[Task data — start]

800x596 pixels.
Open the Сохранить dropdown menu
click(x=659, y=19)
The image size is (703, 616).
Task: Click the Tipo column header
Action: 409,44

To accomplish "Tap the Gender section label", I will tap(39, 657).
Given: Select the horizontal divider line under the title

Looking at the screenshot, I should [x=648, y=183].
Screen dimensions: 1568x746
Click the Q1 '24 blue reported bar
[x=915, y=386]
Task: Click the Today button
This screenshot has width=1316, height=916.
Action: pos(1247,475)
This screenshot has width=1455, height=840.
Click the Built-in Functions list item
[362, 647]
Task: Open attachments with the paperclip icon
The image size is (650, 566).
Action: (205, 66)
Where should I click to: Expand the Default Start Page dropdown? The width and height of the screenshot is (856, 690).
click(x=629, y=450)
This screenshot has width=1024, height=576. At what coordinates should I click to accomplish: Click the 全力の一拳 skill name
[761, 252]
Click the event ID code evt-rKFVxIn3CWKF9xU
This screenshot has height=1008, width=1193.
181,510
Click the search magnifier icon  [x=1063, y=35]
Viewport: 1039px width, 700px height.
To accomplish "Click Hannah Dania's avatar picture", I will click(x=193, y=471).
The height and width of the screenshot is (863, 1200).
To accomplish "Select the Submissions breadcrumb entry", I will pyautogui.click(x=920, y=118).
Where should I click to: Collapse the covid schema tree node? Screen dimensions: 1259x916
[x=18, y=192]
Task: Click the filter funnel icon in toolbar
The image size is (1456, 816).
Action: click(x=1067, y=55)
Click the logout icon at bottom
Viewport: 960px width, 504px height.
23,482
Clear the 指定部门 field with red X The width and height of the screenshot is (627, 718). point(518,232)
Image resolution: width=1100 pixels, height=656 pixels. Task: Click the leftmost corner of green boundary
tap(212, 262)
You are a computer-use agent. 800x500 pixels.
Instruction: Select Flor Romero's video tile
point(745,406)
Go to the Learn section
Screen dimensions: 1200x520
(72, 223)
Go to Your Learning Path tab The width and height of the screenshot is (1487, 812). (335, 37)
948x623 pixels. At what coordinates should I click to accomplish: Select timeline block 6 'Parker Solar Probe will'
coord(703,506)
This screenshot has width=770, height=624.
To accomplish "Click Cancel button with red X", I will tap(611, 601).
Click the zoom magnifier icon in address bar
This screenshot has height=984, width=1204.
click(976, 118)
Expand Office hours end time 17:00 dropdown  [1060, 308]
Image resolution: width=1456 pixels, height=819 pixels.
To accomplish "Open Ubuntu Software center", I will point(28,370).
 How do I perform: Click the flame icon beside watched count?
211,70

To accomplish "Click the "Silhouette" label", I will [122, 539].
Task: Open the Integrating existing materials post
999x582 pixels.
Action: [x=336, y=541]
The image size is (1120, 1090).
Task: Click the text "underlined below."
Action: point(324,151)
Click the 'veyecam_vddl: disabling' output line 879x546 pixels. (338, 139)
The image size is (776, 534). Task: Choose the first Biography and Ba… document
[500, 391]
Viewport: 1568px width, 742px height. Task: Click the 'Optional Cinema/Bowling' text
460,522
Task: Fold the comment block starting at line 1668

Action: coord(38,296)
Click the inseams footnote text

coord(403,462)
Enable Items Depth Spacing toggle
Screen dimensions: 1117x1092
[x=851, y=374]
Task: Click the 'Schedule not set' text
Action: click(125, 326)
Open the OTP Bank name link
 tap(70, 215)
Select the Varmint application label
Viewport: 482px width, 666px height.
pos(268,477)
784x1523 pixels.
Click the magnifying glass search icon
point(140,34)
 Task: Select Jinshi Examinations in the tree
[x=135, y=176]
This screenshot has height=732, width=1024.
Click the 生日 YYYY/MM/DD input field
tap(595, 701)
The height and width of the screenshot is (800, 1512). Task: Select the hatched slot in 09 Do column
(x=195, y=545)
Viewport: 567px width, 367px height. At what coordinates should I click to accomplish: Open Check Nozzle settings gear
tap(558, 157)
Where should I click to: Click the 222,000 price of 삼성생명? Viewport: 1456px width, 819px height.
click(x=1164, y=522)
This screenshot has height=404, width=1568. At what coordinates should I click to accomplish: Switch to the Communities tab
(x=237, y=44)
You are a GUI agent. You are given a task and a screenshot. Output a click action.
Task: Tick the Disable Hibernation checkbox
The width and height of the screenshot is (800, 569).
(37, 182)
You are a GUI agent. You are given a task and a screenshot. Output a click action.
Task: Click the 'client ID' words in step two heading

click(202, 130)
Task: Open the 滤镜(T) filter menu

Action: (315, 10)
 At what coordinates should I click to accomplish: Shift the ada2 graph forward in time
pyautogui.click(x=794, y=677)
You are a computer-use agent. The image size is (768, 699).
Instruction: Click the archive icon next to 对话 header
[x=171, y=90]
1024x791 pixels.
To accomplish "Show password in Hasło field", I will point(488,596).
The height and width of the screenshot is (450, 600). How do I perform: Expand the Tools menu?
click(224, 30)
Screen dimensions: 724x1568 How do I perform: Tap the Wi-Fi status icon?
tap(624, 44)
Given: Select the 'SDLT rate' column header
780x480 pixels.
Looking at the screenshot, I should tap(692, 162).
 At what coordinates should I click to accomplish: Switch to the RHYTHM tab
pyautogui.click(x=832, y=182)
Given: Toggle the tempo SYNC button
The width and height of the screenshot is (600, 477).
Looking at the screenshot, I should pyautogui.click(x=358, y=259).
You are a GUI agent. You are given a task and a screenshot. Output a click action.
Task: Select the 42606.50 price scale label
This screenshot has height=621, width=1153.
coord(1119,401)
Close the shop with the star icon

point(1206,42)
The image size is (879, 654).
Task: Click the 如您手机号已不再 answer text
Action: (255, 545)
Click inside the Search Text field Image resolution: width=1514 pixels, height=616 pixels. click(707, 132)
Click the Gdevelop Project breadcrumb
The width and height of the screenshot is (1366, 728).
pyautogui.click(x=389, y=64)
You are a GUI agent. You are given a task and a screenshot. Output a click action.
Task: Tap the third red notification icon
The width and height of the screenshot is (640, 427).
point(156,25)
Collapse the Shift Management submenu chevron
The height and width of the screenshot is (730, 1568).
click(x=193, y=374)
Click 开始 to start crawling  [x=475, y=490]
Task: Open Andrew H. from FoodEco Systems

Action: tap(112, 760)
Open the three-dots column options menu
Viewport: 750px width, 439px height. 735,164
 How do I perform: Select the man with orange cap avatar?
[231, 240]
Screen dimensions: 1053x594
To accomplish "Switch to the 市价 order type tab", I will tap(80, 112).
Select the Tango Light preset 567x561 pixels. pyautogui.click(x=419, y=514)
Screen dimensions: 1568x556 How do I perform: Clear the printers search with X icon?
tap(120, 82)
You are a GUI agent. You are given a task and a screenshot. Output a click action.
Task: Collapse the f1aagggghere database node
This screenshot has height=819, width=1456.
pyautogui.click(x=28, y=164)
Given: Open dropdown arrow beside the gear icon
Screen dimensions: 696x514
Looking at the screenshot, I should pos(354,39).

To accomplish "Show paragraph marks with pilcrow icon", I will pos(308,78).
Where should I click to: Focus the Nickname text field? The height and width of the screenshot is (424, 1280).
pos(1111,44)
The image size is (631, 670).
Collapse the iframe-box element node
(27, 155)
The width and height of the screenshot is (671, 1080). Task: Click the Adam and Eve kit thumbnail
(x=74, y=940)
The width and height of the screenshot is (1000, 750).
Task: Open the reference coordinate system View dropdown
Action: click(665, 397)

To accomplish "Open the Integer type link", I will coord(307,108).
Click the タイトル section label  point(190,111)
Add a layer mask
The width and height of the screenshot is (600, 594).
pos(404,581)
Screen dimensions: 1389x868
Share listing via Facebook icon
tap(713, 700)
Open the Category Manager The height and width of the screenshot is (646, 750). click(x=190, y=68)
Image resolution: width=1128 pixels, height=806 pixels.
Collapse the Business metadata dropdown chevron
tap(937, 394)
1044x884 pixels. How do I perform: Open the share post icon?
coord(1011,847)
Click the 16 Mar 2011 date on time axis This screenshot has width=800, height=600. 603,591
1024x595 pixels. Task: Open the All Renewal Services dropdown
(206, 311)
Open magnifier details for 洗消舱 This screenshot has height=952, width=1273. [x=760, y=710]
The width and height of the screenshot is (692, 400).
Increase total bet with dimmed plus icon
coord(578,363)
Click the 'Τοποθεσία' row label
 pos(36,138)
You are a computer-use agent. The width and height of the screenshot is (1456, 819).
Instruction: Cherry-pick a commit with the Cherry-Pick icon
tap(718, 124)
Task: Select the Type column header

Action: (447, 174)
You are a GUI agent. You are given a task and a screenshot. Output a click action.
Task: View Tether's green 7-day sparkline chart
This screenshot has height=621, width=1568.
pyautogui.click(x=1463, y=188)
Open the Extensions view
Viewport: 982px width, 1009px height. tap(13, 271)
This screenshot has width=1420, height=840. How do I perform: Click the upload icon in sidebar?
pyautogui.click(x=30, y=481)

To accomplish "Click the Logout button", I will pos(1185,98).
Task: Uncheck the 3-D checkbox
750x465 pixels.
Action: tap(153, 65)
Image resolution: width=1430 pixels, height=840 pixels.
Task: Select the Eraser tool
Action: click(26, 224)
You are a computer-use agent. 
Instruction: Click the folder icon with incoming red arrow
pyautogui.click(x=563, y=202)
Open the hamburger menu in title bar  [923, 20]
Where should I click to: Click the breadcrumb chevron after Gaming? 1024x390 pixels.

[Task data — finish]

■ **Instructions for the task**
Using the data above, transcribe the lines that run from the line with "Viewport: 567px width, 367px" to the line with "1024x791 pixels.", both ends kept, and output nothing else.

■ **Exercise solution**
Viewport: 567px width, 367px height. At what coordinates should I click to accomplish: Open Check Nozzle settings gear
tap(558, 157)
Where should I click to: Click the 222,000 price of 삼성생명? Viewport: 1456px width, 819px height.
click(x=1164, y=522)
This screenshot has height=404, width=1568. At what coordinates should I click to accomplish: Switch to the Communities tab
(x=237, y=44)
You are a GUI agent. You are given a task and a screenshot. Output a click action.
Task: Tick the Disable Hibernation checkbox
The width and height of the screenshot is (800, 569).
(37, 182)
You are a GUI agent. You are given a task and a screenshot. Output a click action.
Task: Click the 'client ID' words in step two heading

click(202, 130)
Task: Open the 滤镜(T) filter menu

Action: (315, 10)
 At what coordinates should I click to accomplish: Shift the ada2 graph forward in time
pyautogui.click(x=794, y=677)
You are a computer-use agent. The image size is (768, 699).
Instruction: Click the archive icon next to 对话 header
[x=171, y=90]
1024x791 pixels.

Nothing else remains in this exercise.